Should Tour Guides Be Licensed?
The owners of a Segway tour operator in Washington D.C. sued the city last week in federal court to protest a requirement that their tours guides be licensed, arguing that the city’s new regulations infringe upon their right to free speech. The company claims that the District shouldn’t designate who can and can’t talk about the city, while the city argues that the regulations set standards for what a visitor can expect from a guide. The case was brought by the libertarian-leaning Institute for Justice, which also challenged Philadelphia’s tour guide requirements in a case that’s still pending in the city’s courts.
D.C.’s Department of Consumer and Regulatory Affairs passed its new tour guide regulations in July, which require that each guide go through a certification process that involves a 100-question test on general factual information about the city’s history, architecture, government, landmarks, monuments, etc. The test, plus the license and registration fees, amount to $200. The District has had tour guide requirements on the books for years, but by most accounts they were confusing and weren’t upheld; these new rules aimed to streamline and formalize the process.
Right now it seems that, like everything else in Washington, the arguments over the tour guide issue fall into a few different camps. There are the Segway operators named in the lawsuit, who feel their First Amendment rights are being threatened. Matthew Yglesias over at the Think Progress blog thinks that it’s more oversight than necessary — that it does a disservice to guides who want to focus on a general area of the city yet who have to study the District’s complete history.
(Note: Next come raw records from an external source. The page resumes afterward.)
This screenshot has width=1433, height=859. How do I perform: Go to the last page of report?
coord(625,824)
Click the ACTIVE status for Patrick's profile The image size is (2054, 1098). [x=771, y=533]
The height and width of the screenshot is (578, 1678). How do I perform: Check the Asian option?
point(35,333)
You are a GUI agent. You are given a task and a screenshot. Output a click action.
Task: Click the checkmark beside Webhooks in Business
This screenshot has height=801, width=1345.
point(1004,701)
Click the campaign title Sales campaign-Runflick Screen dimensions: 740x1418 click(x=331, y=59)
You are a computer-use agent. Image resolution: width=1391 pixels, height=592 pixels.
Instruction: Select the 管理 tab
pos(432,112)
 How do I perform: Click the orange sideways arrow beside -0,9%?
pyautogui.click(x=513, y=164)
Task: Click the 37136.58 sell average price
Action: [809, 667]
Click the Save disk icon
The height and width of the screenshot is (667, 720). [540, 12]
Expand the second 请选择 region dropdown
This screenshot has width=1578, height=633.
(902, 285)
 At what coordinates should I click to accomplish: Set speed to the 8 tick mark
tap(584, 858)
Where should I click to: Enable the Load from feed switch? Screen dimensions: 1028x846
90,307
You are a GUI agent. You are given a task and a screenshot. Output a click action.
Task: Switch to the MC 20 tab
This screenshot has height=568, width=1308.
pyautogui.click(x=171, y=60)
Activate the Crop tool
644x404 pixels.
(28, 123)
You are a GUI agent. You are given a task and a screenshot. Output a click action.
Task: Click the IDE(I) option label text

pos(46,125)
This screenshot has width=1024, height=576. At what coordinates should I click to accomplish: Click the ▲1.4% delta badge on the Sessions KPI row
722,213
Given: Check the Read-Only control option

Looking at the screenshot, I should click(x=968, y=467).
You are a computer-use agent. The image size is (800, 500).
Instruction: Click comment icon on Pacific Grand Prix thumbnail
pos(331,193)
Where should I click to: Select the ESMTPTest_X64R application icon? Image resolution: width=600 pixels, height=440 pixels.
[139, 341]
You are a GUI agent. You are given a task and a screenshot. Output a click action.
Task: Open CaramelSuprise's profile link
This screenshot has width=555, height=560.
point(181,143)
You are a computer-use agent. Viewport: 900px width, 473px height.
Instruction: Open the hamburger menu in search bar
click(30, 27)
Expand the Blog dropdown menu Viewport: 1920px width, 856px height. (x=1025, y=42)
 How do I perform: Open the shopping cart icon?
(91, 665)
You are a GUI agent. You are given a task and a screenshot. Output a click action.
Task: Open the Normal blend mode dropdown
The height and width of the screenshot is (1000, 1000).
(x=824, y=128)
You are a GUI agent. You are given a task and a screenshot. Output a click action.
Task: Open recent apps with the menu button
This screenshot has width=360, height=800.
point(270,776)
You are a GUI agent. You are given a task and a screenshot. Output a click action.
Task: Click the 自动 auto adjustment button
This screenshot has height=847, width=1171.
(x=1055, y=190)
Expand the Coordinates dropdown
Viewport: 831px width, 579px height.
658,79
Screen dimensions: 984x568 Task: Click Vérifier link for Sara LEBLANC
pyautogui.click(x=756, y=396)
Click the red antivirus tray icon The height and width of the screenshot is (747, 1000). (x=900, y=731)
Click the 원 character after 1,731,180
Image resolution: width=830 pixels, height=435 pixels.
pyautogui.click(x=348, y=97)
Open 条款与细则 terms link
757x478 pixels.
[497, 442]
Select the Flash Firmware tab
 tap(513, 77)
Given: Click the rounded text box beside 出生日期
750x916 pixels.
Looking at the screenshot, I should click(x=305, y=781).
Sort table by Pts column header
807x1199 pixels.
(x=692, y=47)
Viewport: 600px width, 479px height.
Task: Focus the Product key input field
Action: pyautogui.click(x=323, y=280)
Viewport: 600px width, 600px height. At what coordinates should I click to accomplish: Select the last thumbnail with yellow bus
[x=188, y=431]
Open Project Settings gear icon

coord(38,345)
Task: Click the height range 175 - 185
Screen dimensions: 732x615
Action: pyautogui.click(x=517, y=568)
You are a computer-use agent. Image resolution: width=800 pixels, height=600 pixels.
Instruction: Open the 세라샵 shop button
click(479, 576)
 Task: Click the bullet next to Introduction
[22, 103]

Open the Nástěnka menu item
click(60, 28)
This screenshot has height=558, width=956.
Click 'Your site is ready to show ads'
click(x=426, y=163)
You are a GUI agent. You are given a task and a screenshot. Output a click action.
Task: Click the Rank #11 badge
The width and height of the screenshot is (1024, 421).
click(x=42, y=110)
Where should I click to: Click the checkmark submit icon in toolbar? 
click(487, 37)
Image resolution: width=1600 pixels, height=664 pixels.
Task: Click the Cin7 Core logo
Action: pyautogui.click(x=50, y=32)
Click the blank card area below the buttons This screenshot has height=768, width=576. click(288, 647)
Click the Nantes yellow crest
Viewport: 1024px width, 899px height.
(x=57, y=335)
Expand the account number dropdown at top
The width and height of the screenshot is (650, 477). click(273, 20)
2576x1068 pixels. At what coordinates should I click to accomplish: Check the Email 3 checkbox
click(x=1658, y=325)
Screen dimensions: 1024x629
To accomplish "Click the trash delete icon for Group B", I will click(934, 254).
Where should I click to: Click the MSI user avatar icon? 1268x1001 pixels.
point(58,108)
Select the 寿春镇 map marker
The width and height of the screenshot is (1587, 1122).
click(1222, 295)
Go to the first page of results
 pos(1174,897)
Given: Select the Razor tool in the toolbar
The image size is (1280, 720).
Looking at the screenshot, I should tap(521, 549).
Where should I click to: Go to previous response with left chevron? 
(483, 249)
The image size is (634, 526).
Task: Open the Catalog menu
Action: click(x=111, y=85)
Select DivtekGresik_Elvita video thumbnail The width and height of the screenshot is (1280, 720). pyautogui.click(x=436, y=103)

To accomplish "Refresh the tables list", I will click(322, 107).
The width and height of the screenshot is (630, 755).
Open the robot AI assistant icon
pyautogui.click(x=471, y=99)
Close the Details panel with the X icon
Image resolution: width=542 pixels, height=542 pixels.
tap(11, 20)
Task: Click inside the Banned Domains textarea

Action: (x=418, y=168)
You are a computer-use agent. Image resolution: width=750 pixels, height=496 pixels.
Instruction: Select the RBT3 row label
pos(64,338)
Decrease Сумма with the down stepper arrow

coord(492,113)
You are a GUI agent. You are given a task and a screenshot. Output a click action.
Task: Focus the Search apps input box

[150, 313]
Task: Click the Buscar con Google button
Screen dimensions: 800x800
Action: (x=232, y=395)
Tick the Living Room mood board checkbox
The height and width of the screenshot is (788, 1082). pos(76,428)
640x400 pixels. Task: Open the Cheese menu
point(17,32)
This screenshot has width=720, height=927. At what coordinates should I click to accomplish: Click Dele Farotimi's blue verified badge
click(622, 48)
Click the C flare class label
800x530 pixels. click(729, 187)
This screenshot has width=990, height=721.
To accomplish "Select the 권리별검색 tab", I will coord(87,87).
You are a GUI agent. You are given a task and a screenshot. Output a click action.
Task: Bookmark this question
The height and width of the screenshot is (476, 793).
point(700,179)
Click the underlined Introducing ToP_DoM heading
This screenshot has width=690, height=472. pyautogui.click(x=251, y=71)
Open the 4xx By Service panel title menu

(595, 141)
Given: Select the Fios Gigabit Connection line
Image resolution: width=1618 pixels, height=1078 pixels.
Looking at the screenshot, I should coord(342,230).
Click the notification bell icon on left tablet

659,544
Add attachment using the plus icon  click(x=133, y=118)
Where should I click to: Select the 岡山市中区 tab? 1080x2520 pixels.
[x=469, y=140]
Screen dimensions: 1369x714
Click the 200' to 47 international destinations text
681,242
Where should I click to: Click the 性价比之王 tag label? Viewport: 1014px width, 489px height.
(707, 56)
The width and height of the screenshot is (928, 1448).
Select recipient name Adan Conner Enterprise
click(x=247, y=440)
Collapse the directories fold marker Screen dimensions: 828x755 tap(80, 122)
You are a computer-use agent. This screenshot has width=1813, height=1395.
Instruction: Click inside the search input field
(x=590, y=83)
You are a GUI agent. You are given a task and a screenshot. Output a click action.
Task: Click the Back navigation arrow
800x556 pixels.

Tim Krepp, a guide who blogs at DC Like a Local
isn’t altogether upset with the suit — he’s taken the test and he’s licensed himself. He thinks that the test itself could be much better, and that the city could do a more thorough job of actually checking in on the registrations once people have taken the test. With little oversight, the value of the licenses means little, he argues.
The Guild of Professional Tour Guides of Washington, D.C.
promotes the registration and accepts licensed guides as members. But in addition to the test, they make sure that everyone goes through a three-day professional development training program upon joining the guild.
They also consider continuing education an integral part of the job, an offer a Certified Master Guide program for those who have been on the job for 5-7 years.
I for one feel a bit more confident knowing that a tour operator has done their due diligence and gone through the licensing process. It seems to me to be a commitment to their chosen line of work. But I also see the flip side: I’m a journalist and didn’t have to take a licensing exam, and I’m in the business of sharing information as well (though honestly, I went to grad school and got a fair share of training — at a hefty cost — for that privilege).
What do you think? Do you feel more confident knowing that your guide has been licensed?
[AP]
[Think Progress]
[DC Like a Local]
[YouTube: License to Describe]
[DC Government’s Tour Guide License page]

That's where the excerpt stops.